From the so-called Escuela de Barcelona, originally more experimentalist and cosmopolitan, come Jacinto Esteva, Pere Portabella, Joaquin Jordan, Vicente Aranda, Jaime Camino, and Gonzalo Suárez, who made their master works in the 1980s.
In the Basque country the directors Fernando Larruquert, Nestor Basterretxea, José María Zabalza and the producer Elías Querejeta stood out.
The 1968–1980 period saw the golden age of Spanish B-Movie horror, underpinning the term fantaterror to convey the set of films blending supernatural and horror themes that originated as an answer to European and American exploitation titles.

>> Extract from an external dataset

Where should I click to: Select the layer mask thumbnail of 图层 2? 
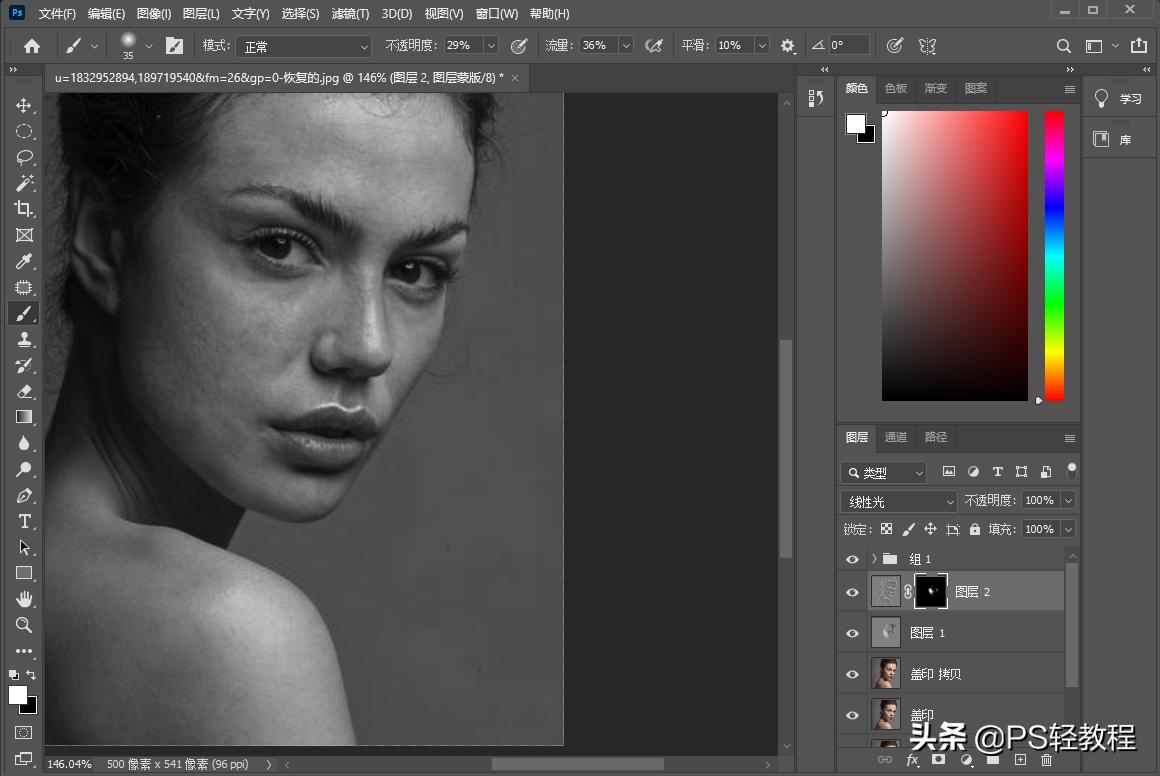pos(931,592)
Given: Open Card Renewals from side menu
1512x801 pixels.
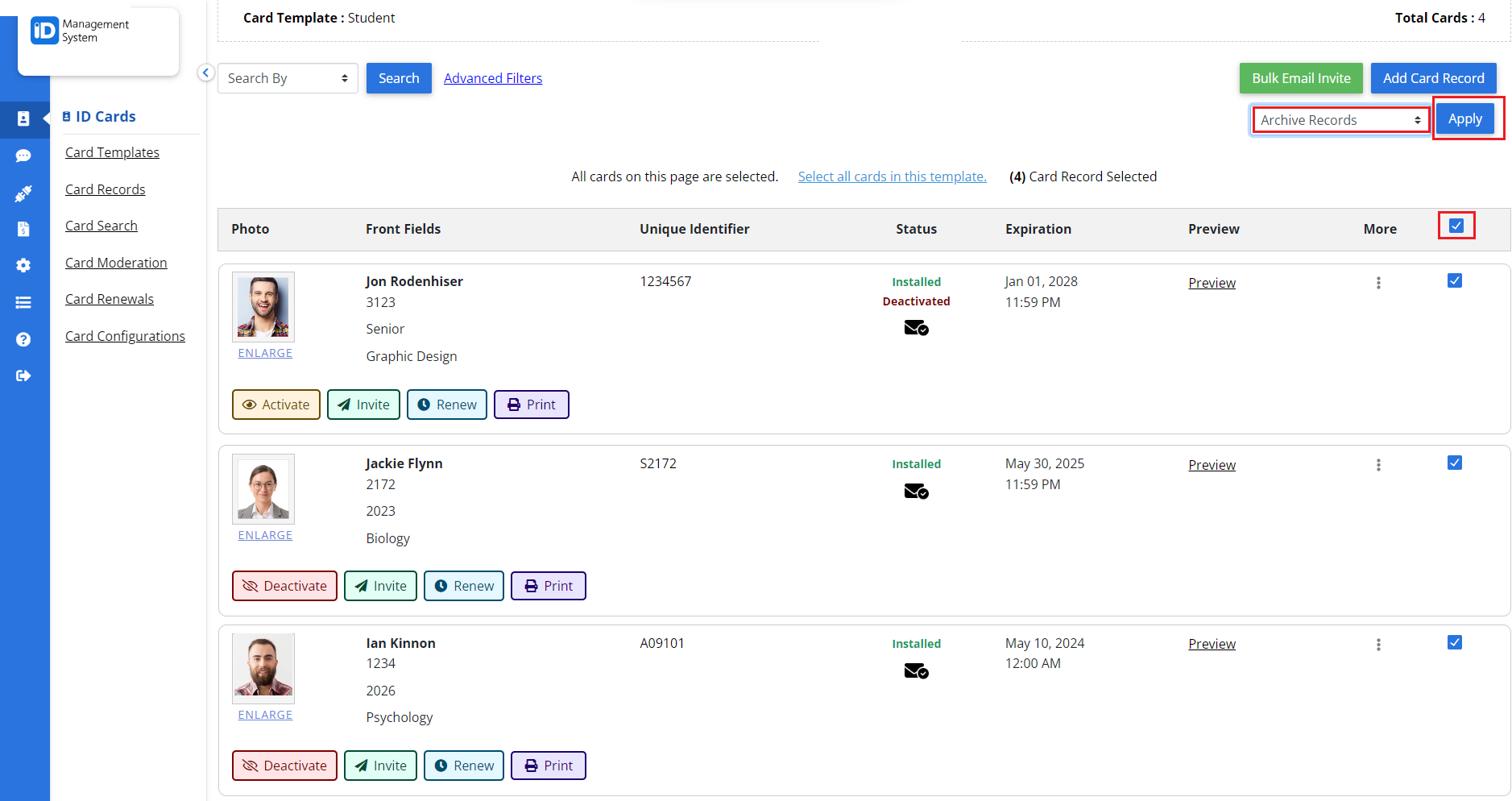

In the 1960s (and 1970s), a new sort of españolada different from the previous one brought the formulation of an "Iberian" model of masculininity associated to casticismo [es] , represented by a male star system consisting of the likes of José Luis López Vázquez, Alfredo Landa, Andrés Pajares, and Fernando Esteso. A new wave of popular and reactionary mainstream comedy films came to be collectively known as landismo [es] –after Alfredo Landa, a recurring appearance in many of those films playing foreign-women-preying "Latin lover" types–, which was a cultural phenomenon in the 1970s.
With the end of dictatorship in the mid 1970s, censorship was greatly loosened and cultural works were permitted in other languages spoken in Spain besides Spanish, resulting in the founding of the Centro Galego de Artes da Imaxe or the Institut del Cinema Català [ca] , among others. Also with the end of censorship and repression, a commercial cinema –of low quality and minimal cost– with a high erotic content and gratuitous nudity –mostly feminine– appeared, which was called cine de destape [es] and which lasted until the early 1980s.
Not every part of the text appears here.